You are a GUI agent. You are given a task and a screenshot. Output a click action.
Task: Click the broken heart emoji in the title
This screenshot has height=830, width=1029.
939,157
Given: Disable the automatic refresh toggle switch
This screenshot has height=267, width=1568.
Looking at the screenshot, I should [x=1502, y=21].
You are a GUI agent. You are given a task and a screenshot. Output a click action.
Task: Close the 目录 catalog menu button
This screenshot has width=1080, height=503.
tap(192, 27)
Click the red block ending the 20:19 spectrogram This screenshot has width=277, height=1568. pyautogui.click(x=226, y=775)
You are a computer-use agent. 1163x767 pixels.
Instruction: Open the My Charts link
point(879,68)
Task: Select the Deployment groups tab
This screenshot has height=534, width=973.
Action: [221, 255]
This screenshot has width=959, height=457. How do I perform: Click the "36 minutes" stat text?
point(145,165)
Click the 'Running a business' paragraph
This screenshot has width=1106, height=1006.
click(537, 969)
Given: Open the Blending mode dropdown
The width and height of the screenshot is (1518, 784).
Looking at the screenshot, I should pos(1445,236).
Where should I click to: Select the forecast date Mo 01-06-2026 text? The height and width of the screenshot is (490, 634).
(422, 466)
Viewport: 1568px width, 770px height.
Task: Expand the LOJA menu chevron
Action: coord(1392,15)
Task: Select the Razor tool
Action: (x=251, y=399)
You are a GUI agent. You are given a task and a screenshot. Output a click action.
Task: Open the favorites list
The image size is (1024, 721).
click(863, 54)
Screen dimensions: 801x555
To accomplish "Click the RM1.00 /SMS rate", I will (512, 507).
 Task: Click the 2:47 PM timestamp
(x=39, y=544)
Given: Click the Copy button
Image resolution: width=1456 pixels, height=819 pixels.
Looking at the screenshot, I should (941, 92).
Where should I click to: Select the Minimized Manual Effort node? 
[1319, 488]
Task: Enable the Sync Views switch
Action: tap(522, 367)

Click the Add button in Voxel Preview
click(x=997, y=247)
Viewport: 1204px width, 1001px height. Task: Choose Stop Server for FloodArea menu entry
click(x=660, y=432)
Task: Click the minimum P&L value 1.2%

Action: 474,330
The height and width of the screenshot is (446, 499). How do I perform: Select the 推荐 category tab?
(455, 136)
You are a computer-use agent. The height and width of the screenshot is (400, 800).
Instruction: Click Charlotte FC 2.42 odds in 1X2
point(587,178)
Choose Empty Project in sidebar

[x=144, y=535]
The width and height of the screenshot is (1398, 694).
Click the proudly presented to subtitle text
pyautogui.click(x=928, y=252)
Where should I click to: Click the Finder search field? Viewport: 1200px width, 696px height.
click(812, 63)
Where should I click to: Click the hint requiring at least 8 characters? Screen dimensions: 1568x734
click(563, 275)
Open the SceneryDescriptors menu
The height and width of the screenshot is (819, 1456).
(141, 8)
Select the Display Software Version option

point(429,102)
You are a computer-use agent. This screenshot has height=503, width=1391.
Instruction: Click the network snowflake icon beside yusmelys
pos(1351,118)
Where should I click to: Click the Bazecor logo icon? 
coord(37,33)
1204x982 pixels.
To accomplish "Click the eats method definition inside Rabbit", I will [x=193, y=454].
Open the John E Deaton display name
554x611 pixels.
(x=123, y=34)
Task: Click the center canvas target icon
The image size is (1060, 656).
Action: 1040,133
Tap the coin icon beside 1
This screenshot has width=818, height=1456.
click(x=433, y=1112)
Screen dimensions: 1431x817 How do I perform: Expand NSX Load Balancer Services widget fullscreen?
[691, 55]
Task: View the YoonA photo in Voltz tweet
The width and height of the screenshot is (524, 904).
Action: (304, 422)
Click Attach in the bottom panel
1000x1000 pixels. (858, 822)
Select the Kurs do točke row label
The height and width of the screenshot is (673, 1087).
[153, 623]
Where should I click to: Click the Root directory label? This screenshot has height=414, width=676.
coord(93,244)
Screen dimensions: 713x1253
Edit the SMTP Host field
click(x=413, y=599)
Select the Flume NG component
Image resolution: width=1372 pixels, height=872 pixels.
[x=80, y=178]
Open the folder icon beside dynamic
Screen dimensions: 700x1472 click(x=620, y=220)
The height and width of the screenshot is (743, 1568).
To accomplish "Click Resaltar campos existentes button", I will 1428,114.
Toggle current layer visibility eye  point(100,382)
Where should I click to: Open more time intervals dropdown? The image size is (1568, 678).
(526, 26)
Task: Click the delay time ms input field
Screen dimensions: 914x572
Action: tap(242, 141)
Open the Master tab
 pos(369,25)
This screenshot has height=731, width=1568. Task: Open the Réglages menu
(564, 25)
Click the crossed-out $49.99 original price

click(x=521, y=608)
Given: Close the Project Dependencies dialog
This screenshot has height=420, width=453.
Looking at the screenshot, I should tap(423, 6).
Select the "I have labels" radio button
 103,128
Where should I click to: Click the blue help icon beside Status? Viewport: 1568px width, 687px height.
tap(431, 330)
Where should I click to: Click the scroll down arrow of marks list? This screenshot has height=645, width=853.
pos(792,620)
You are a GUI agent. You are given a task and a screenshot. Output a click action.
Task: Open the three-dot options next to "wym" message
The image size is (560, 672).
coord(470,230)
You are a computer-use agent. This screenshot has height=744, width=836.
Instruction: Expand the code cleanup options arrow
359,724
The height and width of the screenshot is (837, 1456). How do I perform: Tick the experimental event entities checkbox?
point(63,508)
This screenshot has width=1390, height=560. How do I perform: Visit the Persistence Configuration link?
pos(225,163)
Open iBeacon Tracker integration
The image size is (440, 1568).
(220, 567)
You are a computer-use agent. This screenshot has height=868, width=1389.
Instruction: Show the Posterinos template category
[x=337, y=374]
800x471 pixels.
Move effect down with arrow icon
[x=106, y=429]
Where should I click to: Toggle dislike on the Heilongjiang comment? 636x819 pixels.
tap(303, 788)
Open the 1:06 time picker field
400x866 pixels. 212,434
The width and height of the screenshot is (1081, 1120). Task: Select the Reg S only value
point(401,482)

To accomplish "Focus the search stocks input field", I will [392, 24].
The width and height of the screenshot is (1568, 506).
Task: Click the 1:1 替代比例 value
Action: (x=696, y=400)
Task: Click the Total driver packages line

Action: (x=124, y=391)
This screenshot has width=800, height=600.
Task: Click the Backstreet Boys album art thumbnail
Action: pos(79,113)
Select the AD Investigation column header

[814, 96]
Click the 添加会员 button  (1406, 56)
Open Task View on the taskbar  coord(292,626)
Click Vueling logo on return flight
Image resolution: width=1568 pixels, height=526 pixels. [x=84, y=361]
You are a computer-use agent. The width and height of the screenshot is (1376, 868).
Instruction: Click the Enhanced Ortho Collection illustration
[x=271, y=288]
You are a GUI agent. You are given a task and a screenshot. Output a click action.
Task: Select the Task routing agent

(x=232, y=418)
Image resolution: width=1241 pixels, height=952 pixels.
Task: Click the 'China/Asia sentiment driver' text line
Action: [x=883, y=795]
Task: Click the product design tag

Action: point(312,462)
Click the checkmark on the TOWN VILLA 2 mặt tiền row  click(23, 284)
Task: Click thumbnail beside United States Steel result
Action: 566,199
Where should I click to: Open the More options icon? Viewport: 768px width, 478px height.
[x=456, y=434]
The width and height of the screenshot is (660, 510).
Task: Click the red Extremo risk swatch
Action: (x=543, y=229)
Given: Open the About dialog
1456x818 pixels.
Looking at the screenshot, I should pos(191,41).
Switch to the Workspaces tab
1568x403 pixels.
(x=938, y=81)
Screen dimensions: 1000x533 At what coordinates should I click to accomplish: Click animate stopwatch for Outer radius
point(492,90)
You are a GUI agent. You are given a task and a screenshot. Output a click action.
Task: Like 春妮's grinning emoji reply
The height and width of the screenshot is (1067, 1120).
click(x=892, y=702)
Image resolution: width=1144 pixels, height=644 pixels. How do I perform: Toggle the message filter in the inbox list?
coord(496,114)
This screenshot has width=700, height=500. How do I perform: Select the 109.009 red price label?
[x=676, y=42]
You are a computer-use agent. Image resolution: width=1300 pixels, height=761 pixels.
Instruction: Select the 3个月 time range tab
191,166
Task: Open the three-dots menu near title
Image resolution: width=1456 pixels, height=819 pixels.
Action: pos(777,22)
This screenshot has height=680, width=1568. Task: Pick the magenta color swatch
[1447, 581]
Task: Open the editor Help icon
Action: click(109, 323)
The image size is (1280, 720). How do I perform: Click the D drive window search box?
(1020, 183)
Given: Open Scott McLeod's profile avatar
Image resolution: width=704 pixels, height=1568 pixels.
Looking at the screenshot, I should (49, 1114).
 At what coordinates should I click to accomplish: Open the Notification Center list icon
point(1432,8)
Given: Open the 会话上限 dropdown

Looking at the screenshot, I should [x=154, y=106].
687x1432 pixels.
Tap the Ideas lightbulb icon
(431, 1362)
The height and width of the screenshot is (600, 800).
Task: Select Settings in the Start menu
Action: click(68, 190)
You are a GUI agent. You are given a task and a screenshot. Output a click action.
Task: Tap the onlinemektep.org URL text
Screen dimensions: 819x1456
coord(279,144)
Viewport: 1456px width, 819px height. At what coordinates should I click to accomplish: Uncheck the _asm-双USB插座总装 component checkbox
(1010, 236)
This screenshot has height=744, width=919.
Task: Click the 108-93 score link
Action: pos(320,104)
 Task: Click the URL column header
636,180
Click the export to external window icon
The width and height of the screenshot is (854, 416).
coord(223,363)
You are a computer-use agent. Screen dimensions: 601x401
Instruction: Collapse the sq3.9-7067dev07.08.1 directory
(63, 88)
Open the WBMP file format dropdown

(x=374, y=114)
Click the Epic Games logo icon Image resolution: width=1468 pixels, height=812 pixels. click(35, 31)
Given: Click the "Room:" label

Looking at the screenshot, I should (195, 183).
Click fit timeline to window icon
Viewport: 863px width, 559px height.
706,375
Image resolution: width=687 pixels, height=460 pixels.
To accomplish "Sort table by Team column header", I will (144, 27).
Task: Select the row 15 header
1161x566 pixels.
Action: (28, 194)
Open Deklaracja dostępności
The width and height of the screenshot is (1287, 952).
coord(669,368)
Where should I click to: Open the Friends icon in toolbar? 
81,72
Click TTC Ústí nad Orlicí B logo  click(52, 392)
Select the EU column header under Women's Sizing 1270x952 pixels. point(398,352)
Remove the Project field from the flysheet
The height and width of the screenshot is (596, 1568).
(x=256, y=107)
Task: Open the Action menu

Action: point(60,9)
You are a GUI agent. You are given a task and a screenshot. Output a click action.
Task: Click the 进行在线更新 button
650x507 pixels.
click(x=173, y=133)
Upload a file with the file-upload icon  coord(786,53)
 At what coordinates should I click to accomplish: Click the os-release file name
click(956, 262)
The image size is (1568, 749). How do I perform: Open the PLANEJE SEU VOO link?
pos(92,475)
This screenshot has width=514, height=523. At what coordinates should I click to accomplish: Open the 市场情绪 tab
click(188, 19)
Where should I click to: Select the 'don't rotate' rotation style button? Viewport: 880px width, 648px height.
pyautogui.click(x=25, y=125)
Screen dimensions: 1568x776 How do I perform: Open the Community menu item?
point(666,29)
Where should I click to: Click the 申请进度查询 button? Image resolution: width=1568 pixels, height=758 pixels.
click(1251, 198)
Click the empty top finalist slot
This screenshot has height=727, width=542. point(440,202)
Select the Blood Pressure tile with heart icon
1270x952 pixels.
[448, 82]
········
Pull out every line in the entries above that contains the string "window". Case counts.

OUTPUT FOR THIS TASK:
The image size is (1280, 720). How do I perform: Click the D drive window search box?
Click the export to external window icon
Click fit timeline to window icon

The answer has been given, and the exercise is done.